More Glossolalia with Andrew Brown

September 28, 2009

Andrew Brown continues his quest to turn the Guardian into ‘Thought for the Day’.

This time, he appears to be channeling Sarah Palin.

Educated atheism is of course an entirely middle-class phenomenon. If you turned off the soundtrack, it would be impossible to distinguish a meeting of the British Humanist Association from the Quakers or an Anglican discussion group. There is nothing like compulsory chapel to produce a superior atheist.

Subscribe to a set of pious hopes about reason and progress, read a few of the right books, and you have found a clear social identity. It offers a set of enemies who are both harmless (when they’re Christians) and sinister (when they’re Muslims). Obviously, it is no longer done to sneer at the working classes for being idle, brutish, smelly, and breeding too much. But it’s perfectly OK to sneer at ‘faith heads’ for all these things: that shows you’re enlightened. It’s pure coincidence that the despicable believers are for the most part lower class as well.
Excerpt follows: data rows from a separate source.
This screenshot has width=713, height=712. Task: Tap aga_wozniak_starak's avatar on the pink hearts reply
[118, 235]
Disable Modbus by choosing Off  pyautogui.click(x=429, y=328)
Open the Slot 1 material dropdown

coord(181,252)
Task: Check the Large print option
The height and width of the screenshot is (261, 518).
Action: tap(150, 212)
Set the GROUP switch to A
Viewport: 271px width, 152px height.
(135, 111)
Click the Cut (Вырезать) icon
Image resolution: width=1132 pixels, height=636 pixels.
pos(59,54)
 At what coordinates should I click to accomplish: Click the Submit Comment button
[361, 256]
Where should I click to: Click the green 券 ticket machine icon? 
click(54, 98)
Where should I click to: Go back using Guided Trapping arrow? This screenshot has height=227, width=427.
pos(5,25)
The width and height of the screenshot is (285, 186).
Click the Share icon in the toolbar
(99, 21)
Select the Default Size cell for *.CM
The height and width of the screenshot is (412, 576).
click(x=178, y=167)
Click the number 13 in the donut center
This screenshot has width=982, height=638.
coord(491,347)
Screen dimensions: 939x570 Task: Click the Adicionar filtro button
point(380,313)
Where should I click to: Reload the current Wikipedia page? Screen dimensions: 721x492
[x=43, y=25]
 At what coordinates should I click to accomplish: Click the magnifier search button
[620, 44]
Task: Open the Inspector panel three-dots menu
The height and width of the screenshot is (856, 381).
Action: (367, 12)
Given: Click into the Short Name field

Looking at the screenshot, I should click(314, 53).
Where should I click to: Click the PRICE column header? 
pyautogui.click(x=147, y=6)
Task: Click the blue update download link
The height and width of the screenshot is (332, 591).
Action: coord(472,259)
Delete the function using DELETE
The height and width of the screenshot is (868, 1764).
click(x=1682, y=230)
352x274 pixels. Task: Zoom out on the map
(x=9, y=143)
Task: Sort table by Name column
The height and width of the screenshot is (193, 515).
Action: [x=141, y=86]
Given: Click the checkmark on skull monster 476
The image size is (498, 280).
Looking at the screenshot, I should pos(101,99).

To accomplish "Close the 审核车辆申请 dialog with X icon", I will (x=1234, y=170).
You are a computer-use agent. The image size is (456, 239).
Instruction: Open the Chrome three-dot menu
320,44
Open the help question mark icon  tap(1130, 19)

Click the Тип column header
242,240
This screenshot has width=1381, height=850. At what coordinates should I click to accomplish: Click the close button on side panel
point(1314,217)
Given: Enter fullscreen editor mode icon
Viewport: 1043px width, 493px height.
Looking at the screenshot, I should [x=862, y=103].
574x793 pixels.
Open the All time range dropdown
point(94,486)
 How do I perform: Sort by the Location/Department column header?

Andy contrasts the limp-wristed, latte-drinking atheism above with the working-class, street-fighting faithful:

Robert Runcie was the son of a ship’s hairdresser; George Carey was a secondary modern boy from Dagenham, and even Rowan Williams came from the less fashionable quarters of Swansea. But they all ended up in the House of Lords. For all of them, the Church was the essential means of social mobility and it has functioned that way for a surprising number of priests today.

And the church of England has far deeper and closer contacts with the poor than any other middle class institution. The parish system ensures that the vicar feels, or should feel responsibility for everyone in the community. It may prove unsustainable in the long run, but for the moment it is astonishingly efficient. If I want to know what is going on somewhere I will ask the parish priest before quizzing the trainee who is all the staff left on the local paper.

A few points. Andy provides no evidence for his cartoon idea of shallow, pampered heathens versus an earthy pro-faith proletariat. But then, you wouldn’t expect him to. 

Yet he does ignore UK-based thinkers and activists from the developing world, such as Maryam Namazie, who isn’t known for her wealth or social status.

In fact Andy commits the sin of snobbery himself in this para:

But in this country, unlike the US, the poor are not devout. They’re hardly atheist on principle; they just reckon that ‘it’s all rubbish’, along with every other system of organised thought.

Andy thinks that poor people can’t be atheists, because they’re too ignorant to understand what the word means.

It may astonish Andy to know that the poor now have access to cheap and free books and articles, via libraries and cheap broadband connections.

In fact, I even know some working-class people who have been to university!

Perhaps, like Sarah Palin, Andy perceives that once you have read a few books and formed a couple of independent opinions then you automatically become, whatever your background and income, a bourgeois intellectual.

Even if that’s true, I can’t help thinking it is something to be cherished, not mocked.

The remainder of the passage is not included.